Test sandbag (100) took 49.522us per iteration (1000 iterations)
The "sandbag" is my function that does CPU work.
Test send/recv_int + sandbag(100) took 96.148us per iteration (10000 iterations)
If we both compute, and communicate, the time should add close to
linearly if the CPU and network are not running at the same time.
Test isend/irecv_int + sandbag(100) took 53.740us per iteration (100 iterations)
For better communication performance, use Isend and Irecv, which are "nonblocking": the CPU can keep working while the network talks.
Test send/recv_zero length took 46.548us per iteration (10000 iterations)
Test send/recv_1k took 72.320us per iteration (100 iterations)
Test send/recv_1meg took 9169.580us per iteration (100 iterations)
Short messages, even zero length, are expensive due to alpha
cost. A 1-kilobyte message costs only 30% more than a one-int
message! Communication costs under 10ns/byte for long messages,
since the startup overhead amortizes away. OpenMPI really can
deliver over 100MB/sec on gigabit ethernet.

• **RECORDED DATA**

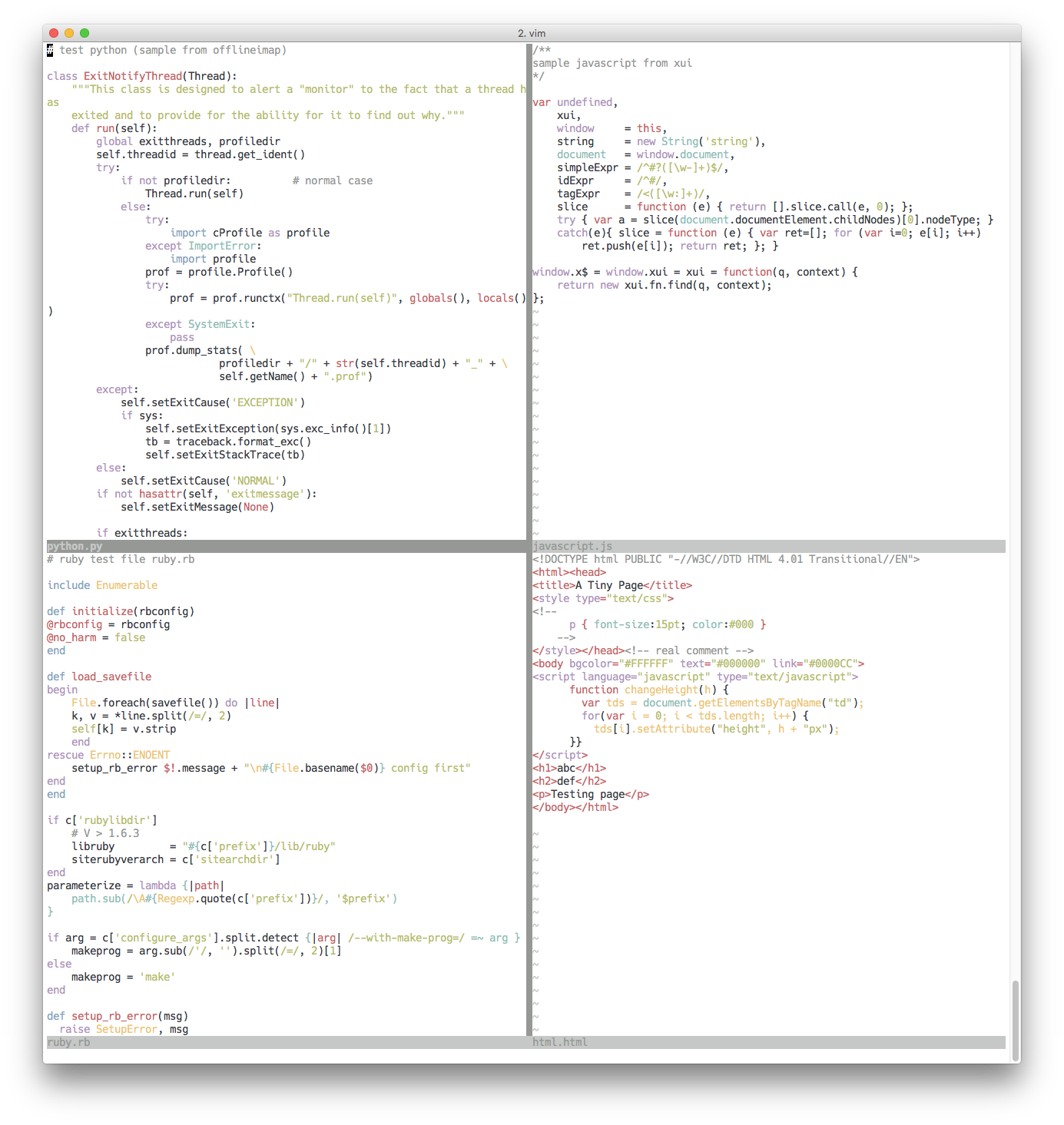Click the '2. vim' window title
This screenshot has height=1125, width=1064.
[532, 33]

• **LIST OF TASKS**
(a) Which two functions does the MPI benchmark text recommend for better communication performance?
(b) Carry on the MPI benchmark text, picking up right after its last sentence.

• **ANSWERS BY TASK**
(a) Isend and Irecv.

(b)
Test send/recv_int_overlap took 2.792us per iteration (1000 iterations)
Here's another curiousity--if I do repeated one-int sends to the same
destination, MPI is smart enough to start bundling the ints together
into longer messages. Of course, it's still far more expensive
than just bundling them yourself.
Test send/recv_1meg + sandbag(10000) took 14111.791us per iteration (100 iterations)
Test isend/irecv_1meg + sandbag(10000) took 14018.261us per iteration (100 iterations)
However, MPI doesn't seem to overlap long messages very well--this is
clearly first compute, then communicate. (I might need to add an
"MPI_Test" call or something inside my sandbag function.) Isend doesn't help much here either.
(2 cpus) Test barrier took 54.131us per iteration (1000 iterations)
(10 cpus)Test barrier took 242.433us per iteration (1000 iterations)
A barrier requires only one synchronizing message on two CPUs.
(2 cpus) Test bcast_int + barrier took 100.409us per iteration (1000 iterations)
(10 cpus)Test bcast_int + barrier took 390.508us per iteration (1000 iterations)
A broadcast costs about the same as one network message on two
processors. On more processors, it's more expensive, but not
tenfold more like the naive "process zero sends once to everybody"
algorithm. On modern hardware, broadcast is very fast.
(2 cpus) Test reduce_int + barrier took 100.939us per iteration (1000 iterations)
(10 cpus)Test reduce_int + barrier took 328.141us per iteration (1000 iterations)
Similarly, a reduction costs basically one message (on two processors).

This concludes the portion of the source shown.